Da mesma forma, refere esta psicóloga, aparecem cada vez mais casos de hiperatividade, que mais do que PHDA (“Perturbação de Hiperatividade e défice de Atenção”), sofrem de uma “doença sociológica”, consequência de num mundo agitado, que híper-ocupa as crianças: “Até nas festas de anos os animadores estão sempre em ação, encadeando ativamente inúmeras atividades, para evitar tempos mortos... Como pode haver espaço para a espontaneidade, para a criatividade e construção...?”

Nestes tempos que comprimem (e suprimem) tempo e espaço, a Psicanálise parece estar fora de moda. A Psicanálise só pode existir num tempo lento e num lugar determinado... O tempo que se repete vagarosamente várias vezes por semana, num espaço (consultório) sempre igual, oferecendo assim invariantes (os dias, as horas, o espaço) que trazem o “silêncio” necessário que permite ouvir o mundo interno do paciente, e os afetos que nascem na relação terapêutica. Um tempo-presente silenciado que possibilita a escuta de um outro tempo, o passado do paciente, na forma como ficou imobilizado e presentificado no seu psiquismo.

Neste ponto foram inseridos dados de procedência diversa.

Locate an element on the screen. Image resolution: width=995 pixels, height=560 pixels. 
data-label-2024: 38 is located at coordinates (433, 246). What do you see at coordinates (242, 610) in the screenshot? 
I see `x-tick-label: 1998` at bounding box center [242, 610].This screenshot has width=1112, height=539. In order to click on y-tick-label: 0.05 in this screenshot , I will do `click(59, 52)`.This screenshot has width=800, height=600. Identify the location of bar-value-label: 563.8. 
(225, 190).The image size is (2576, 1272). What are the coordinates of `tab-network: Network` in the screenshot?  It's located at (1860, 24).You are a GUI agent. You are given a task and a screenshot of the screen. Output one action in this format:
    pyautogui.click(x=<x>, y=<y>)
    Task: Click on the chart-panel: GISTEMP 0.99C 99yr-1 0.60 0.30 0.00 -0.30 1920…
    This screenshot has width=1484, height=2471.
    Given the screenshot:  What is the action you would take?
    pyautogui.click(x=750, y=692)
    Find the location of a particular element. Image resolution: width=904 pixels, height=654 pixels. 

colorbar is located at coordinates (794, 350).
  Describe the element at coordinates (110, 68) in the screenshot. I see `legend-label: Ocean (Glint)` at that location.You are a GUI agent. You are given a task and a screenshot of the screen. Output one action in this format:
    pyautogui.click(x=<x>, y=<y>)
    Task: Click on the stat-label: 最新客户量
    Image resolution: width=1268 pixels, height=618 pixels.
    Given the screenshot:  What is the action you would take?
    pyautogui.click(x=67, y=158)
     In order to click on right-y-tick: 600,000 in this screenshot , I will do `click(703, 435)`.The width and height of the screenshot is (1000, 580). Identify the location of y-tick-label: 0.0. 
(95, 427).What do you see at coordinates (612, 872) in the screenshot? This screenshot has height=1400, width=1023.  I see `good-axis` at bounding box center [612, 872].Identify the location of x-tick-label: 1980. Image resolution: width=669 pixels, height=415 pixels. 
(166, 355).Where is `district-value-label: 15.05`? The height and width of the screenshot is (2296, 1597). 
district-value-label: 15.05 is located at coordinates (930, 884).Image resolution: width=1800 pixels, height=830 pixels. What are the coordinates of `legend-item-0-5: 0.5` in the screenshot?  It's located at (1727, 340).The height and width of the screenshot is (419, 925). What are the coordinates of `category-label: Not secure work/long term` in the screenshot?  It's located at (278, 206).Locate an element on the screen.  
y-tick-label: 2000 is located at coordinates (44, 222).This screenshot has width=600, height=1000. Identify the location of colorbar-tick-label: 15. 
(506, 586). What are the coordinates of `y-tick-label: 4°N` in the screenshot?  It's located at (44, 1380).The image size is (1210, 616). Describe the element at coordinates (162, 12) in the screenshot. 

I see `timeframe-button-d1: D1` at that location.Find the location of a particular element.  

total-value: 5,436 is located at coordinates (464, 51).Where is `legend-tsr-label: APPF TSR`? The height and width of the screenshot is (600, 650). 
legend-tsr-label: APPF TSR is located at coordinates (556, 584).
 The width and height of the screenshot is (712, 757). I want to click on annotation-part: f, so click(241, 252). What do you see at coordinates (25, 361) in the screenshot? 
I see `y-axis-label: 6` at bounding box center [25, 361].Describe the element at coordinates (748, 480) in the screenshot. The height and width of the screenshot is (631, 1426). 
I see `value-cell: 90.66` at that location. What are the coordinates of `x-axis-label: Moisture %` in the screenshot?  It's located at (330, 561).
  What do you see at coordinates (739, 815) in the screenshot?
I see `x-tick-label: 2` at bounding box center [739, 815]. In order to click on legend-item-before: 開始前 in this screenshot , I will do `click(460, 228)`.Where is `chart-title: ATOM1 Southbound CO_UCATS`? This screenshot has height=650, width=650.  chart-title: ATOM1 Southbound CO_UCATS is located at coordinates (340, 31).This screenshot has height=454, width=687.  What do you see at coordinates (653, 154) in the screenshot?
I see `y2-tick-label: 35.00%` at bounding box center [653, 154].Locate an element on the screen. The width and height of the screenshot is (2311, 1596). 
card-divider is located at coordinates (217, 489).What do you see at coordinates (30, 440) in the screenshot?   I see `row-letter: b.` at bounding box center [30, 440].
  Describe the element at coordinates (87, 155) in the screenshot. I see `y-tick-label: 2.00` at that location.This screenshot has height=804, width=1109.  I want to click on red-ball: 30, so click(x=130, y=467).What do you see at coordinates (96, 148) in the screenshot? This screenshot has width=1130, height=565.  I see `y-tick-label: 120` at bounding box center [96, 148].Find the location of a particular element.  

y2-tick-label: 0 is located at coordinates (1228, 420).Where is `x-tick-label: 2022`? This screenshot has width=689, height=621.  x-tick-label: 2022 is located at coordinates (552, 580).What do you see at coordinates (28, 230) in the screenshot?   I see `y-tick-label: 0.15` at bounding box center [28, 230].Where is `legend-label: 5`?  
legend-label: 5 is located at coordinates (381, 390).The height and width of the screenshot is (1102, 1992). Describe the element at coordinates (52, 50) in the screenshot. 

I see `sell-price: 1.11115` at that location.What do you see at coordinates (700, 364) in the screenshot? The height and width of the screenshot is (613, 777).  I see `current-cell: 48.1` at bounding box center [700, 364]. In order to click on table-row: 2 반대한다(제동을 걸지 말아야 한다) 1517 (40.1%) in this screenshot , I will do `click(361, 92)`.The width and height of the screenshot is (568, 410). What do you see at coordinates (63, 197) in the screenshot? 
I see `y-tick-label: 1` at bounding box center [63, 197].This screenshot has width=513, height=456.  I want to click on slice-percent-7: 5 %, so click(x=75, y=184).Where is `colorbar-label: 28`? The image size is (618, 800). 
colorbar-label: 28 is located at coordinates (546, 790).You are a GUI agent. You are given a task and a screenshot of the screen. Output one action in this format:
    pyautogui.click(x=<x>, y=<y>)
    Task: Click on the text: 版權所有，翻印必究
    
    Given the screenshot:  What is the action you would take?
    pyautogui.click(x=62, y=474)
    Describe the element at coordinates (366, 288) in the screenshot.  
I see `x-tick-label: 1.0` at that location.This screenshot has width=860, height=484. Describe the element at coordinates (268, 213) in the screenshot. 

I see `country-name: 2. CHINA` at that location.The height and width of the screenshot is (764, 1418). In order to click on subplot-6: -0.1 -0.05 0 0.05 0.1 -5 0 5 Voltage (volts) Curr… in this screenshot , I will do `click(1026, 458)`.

A Psicanálise repõe a ordem do tempo na narrativa interna do paciente. Através da sua lentidão faz movimentar o trauma que permanece imobilizado num eterno presente (Scarfone) e coloca-o no tempo a que pertence - o passado -, re-construindo-se assim um verdadeiro “ontem” onde tudo aconteceu, um novo “hoje” da realidade do agora, e uma fantasia projetada de um outro “amanhã”.

Publicado no Blog da Sociedade Portuguesa de Psicanálise

Referências:

Byung-Chul Han (2016). O Aroma do Tempo – um ensaio filosófico sobre a arte da demora. Lisboa, Relógio de Água

Proust, M. (1913 - 1927) Em Busca do Tempo Perdido. Lisboa, Relógio d´Água

Scarfone, D. (2015). The time before us. (The Unpast in W. S. Merwin, W. Benjamin and V. Woolf.). Psychoanalytical Dialogues, 26(5), 513–520.